__SUPPLIED INFORMATION__:
+ + + + +
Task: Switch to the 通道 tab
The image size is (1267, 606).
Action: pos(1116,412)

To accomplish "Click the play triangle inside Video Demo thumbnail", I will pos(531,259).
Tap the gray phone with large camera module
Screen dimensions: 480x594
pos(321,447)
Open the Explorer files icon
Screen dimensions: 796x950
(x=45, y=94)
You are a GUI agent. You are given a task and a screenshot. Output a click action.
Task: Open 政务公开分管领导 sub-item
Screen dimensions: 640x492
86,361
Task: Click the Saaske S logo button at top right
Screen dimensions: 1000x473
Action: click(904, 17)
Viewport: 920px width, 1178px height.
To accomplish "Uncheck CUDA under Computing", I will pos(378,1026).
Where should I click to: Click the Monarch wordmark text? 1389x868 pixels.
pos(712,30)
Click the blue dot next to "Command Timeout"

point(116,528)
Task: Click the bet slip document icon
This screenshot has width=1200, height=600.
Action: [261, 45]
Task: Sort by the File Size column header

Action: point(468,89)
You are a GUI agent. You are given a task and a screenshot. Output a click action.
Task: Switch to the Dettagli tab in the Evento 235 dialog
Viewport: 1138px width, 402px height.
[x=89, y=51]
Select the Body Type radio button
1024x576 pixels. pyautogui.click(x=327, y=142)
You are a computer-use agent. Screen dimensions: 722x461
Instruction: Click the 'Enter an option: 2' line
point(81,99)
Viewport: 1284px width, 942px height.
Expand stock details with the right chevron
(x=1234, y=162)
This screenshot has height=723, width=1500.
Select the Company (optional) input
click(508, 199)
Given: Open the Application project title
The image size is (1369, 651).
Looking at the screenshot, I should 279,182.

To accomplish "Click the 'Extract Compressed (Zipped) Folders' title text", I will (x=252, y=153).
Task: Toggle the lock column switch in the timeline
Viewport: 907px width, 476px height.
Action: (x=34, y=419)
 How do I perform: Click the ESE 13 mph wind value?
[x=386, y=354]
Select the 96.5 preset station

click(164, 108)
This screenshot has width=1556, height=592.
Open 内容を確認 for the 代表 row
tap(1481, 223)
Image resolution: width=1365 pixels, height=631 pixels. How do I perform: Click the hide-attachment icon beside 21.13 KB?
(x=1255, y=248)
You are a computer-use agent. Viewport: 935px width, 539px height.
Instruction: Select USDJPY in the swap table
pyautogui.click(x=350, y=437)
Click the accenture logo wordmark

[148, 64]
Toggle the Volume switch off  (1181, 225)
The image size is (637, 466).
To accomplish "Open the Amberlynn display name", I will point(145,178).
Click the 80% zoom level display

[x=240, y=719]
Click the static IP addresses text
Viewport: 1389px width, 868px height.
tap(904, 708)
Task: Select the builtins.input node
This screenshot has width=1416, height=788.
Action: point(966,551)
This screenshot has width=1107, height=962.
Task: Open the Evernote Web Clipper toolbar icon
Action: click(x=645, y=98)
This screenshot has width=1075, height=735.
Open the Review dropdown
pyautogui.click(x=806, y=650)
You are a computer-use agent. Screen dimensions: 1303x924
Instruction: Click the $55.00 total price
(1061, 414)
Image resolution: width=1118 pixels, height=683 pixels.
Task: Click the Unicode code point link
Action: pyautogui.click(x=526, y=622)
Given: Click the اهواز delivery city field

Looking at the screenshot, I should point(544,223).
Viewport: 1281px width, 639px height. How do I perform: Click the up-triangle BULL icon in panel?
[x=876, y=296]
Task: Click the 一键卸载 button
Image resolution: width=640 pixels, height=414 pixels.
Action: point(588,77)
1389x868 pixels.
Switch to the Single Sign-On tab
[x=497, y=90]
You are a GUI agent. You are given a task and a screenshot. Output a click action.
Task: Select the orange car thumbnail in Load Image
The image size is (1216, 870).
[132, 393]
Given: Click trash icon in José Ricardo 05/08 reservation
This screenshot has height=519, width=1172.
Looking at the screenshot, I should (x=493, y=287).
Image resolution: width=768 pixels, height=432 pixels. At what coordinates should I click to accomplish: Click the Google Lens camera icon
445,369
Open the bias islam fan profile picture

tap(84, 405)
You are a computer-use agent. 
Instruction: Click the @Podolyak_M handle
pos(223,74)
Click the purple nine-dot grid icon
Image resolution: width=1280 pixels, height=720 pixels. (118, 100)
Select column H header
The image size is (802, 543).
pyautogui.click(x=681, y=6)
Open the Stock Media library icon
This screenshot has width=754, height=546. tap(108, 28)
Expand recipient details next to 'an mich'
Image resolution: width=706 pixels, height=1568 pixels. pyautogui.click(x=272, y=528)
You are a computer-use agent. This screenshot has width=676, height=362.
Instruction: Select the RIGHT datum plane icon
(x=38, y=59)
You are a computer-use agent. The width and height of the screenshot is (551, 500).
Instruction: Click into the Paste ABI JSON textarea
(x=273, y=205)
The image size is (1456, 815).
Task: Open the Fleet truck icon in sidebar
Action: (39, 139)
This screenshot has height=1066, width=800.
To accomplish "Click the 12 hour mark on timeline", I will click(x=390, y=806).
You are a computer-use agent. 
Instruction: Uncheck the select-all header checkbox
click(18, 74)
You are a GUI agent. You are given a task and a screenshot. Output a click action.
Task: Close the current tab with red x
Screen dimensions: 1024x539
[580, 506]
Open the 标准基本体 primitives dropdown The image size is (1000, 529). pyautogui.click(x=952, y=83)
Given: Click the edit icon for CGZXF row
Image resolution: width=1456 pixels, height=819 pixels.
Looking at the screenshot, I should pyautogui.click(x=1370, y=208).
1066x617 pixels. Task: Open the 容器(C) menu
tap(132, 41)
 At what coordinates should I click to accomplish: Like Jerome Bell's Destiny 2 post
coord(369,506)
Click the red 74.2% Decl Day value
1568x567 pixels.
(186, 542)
+ + + + +
__WORK ITEM__:
Each record shown above is to be given again exactly.

__TASK RESULT__:
Task: Switch to the 通道 tab
The image size is (1267, 606).
Action: pos(1116,412)

To accomplish "Click the play triangle inside Video Demo thumbnail", I will pos(531,259).
Tap the gray phone with large camera module
Screen dimensions: 480x594
pos(321,447)
Open the Explorer files icon
Screen dimensions: 796x950
(x=45, y=94)
You are a GUI agent. You are given a task and a screenshot. Output a click action.
Task: Open 政务公开分管领导 sub-item
Screen dimensions: 640x492
86,361
Task: Click the Saaske S logo button at top right
Screen dimensions: 1000x473
Action: click(904, 17)
Viewport: 920px width, 1178px height.
To accomplish "Uncheck CUDA under Computing", I will pos(378,1026).
Where should I click to: Click the Monarch wordmark text? 1389x868 pixels.
pos(712,30)
Click the blue dot next to "Command Timeout"

point(116,528)
Task: Click the bet slip document icon
This screenshot has width=1200, height=600.
Action: [261, 45]
Task: Sort by the File Size column header

Action: point(468,89)
You are a GUI agent. You are given a task and a screenshot. Output a click action.
Task: Switch to the Dettagli tab in the Evento 235 dialog
Viewport: 1138px width, 402px height.
[x=89, y=51]
Select the Body Type radio button
1024x576 pixels. pyautogui.click(x=327, y=142)
You are a computer-use agent. Screen dimensions: 722x461
Instruction: Click the 'Enter an option: 2' line
point(81,99)
Viewport: 1284px width, 942px height.
Expand stock details with the right chevron
(x=1234, y=162)
This screenshot has height=723, width=1500.
Select the Company (optional) input
click(508, 199)
Given: Open the Application project title
The image size is (1369, 651).
Looking at the screenshot, I should 279,182.

To accomplish "Click the 'Extract Compressed (Zipped) Folders' title text", I will (x=252, y=153).
Task: Toggle the lock column switch in the timeline
Viewport: 907px width, 476px height.
Action: (x=34, y=419)
 How do I perform: Click the ESE 13 mph wind value?
[x=386, y=354]
Select the 96.5 preset station

click(164, 108)
This screenshot has width=1556, height=592.
Open 内容を確認 for the 代表 row
tap(1481, 223)
Image resolution: width=1365 pixels, height=631 pixels. How do I perform: Click the hide-attachment icon beside 21.13 KB?
(x=1255, y=248)
You are a computer-use agent. Viewport: 935px width, 539px height.
Instruction: Select USDJPY in the swap table
pyautogui.click(x=350, y=437)
Click the accenture logo wordmark

[148, 64]
Toggle the Volume switch off  (1181, 225)
The image size is (637, 466).
To accomplish "Open the Amberlynn display name", I will point(145,178).
Click the 80% zoom level display

[x=240, y=719]
Click the static IP addresses text
Viewport: 1389px width, 868px height.
tap(904, 708)
Task: Select the builtins.input node
This screenshot has width=1416, height=788.
Action: point(966,551)
This screenshot has width=1107, height=962.
Task: Open the Evernote Web Clipper toolbar icon
Action: click(x=645, y=98)
This screenshot has width=1075, height=735.
Open the Review dropdown
pyautogui.click(x=806, y=650)
You are a computer-use agent. Screen dimensions: 1303x924
Instruction: Click the $55.00 total price
(1061, 414)
Image resolution: width=1118 pixels, height=683 pixels.
Task: Click the Unicode code point link
Action: pyautogui.click(x=526, y=622)
Given: Click the اهواز delivery city field

Looking at the screenshot, I should point(544,223).
Viewport: 1281px width, 639px height. How do I perform: Click the up-triangle BULL icon in panel?
[x=876, y=296]
Task: Click the 一键卸载 button
Image resolution: width=640 pixels, height=414 pixels.
Action: point(588,77)
1389x868 pixels.
Switch to the Single Sign-On tab
[x=497, y=90]
You are a GUI agent. You are given a task and a screenshot. Output a click action.
Task: Select the orange car thumbnail in Load Image
The image size is (1216, 870).
[132, 393]
Given: Click trash icon in José Ricardo 05/08 reservation
This screenshot has height=519, width=1172.
Looking at the screenshot, I should (x=493, y=287).
Image resolution: width=768 pixels, height=432 pixels. At what coordinates should I click to accomplish: Click the Google Lens camera icon
445,369
Open the bias islam fan profile picture

tap(84, 405)
You are a computer-use agent. 
Instruction: Click the @Podolyak_M handle
pos(223,74)
Click the purple nine-dot grid icon
Image resolution: width=1280 pixels, height=720 pixels. (118, 100)
Select column H header
The image size is (802, 543).
pyautogui.click(x=681, y=6)
Open the Stock Media library icon
This screenshot has width=754, height=546. tap(108, 28)
Expand recipient details next to 'an mich'
Image resolution: width=706 pixels, height=1568 pixels. pyautogui.click(x=272, y=528)
You are a computer-use agent. This screenshot has width=676, height=362.
Instruction: Select the RIGHT datum plane icon
(x=38, y=59)
You are a computer-use agent. The width and height of the screenshot is (551, 500).
Instruction: Click into the Paste ABI JSON textarea
(x=273, y=205)
The image size is (1456, 815).
Task: Open the Fleet truck icon in sidebar
Action: (39, 139)
This screenshot has height=1066, width=800.
To accomplish "Click the 12 hour mark on timeline", I will click(x=390, y=806).
You are a computer-use agent. 
Instruction: Uncheck the select-all header checkbox
click(18, 74)
You are a GUI agent. You are given a task and a screenshot. Output a click action.
Task: Close the current tab with red x
Screen dimensions: 1024x539
[580, 506]
Open the 标准基本体 primitives dropdown The image size is (1000, 529). pyautogui.click(x=952, y=83)
Given: Click the edit icon for CGZXF row
Image resolution: width=1456 pixels, height=819 pixels.
Looking at the screenshot, I should pyautogui.click(x=1370, y=208).
1066x617 pixels. Task: Open the 容器(C) menu
tap(132, 41)
 At what coordinates should I click to accomplish: Like Jerome Bell's Destiny 2 post
coord(369,506)
Click the red 74.2% Decl Day value
1568x567 pixels.
(186, 542)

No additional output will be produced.